» **WHAT THE TASK ASKS**:
For the material that follows, list every line containing the word "from".

» **AVAILABLE DATA**:

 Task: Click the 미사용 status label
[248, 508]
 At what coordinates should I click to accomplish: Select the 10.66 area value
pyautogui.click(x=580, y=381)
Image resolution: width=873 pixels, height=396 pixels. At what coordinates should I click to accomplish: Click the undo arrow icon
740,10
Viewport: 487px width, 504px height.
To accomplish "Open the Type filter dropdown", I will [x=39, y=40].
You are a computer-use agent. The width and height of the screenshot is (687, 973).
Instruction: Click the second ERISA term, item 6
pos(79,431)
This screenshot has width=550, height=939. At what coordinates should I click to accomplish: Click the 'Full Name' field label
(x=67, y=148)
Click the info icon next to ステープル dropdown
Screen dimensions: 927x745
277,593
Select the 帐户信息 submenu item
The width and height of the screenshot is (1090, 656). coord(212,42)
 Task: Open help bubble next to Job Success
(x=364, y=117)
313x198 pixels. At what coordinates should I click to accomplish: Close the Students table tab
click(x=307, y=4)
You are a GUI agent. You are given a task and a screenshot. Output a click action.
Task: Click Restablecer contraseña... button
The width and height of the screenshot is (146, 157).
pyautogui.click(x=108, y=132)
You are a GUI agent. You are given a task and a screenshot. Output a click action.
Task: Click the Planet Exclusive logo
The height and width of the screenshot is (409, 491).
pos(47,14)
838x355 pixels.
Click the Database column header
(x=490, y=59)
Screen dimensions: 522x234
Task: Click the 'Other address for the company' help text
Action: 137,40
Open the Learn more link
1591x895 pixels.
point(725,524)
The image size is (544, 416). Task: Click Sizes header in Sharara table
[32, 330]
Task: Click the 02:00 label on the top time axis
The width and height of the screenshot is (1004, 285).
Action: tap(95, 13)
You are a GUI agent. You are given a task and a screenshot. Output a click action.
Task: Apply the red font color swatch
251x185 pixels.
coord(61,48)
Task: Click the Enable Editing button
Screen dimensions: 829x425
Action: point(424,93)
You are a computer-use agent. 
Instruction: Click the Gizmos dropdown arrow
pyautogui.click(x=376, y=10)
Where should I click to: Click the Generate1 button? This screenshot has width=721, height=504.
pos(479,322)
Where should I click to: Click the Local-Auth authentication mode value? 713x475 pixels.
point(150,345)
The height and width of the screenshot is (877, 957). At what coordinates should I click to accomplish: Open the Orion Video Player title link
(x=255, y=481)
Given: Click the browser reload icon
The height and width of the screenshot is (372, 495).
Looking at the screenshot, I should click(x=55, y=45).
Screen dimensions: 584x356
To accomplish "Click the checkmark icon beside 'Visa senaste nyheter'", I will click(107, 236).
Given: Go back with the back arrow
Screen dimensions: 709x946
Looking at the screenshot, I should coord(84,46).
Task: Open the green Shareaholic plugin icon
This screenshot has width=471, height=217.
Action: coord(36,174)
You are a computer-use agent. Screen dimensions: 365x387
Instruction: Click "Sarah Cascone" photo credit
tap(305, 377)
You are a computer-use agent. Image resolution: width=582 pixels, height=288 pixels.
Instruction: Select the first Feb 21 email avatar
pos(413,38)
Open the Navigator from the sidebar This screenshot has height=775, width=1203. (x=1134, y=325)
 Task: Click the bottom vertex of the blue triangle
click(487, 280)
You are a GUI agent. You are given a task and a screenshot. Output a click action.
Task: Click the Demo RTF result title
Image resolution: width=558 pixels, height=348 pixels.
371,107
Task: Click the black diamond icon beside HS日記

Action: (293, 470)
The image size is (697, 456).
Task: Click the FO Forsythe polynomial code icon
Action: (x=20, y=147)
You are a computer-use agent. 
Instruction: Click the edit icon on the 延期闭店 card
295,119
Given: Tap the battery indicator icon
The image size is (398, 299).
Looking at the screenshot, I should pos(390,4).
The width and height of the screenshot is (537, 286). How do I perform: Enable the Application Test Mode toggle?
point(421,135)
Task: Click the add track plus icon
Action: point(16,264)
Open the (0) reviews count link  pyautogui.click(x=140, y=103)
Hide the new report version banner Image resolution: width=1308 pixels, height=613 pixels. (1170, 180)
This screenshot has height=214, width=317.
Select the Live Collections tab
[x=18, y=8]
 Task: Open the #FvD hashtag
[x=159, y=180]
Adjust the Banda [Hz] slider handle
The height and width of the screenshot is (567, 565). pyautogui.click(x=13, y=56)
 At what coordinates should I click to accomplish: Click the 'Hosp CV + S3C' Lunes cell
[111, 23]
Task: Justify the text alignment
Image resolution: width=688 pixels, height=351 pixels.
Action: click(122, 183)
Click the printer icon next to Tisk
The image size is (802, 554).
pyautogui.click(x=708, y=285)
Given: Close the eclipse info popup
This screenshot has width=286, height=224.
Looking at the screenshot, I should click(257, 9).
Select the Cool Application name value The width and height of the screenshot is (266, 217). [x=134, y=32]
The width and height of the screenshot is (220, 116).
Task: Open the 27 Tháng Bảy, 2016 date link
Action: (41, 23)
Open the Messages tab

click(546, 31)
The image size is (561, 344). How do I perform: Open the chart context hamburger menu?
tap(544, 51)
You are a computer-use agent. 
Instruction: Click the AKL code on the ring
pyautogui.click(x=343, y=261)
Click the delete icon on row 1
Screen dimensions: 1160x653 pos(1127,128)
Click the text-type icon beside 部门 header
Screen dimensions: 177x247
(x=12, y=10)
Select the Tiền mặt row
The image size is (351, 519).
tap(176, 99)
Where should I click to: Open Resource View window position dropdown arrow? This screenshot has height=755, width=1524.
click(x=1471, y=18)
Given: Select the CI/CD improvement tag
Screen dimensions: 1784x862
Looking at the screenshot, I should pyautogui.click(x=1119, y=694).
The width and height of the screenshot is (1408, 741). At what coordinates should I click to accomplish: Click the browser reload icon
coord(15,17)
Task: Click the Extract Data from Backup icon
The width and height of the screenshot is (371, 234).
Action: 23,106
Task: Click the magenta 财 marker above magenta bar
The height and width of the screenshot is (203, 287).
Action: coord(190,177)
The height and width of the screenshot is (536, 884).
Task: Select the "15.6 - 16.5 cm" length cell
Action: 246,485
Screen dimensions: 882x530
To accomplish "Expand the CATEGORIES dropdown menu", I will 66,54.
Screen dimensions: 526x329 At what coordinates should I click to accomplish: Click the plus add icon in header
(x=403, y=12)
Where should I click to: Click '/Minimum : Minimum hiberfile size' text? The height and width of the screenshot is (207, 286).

» **WRITTEN RESPONSE**:
Open the Navigator from the sidebar This screenshot has height=775, width=1203. (x=1134, y=325)
Task: Click the Extract Data from Backup icon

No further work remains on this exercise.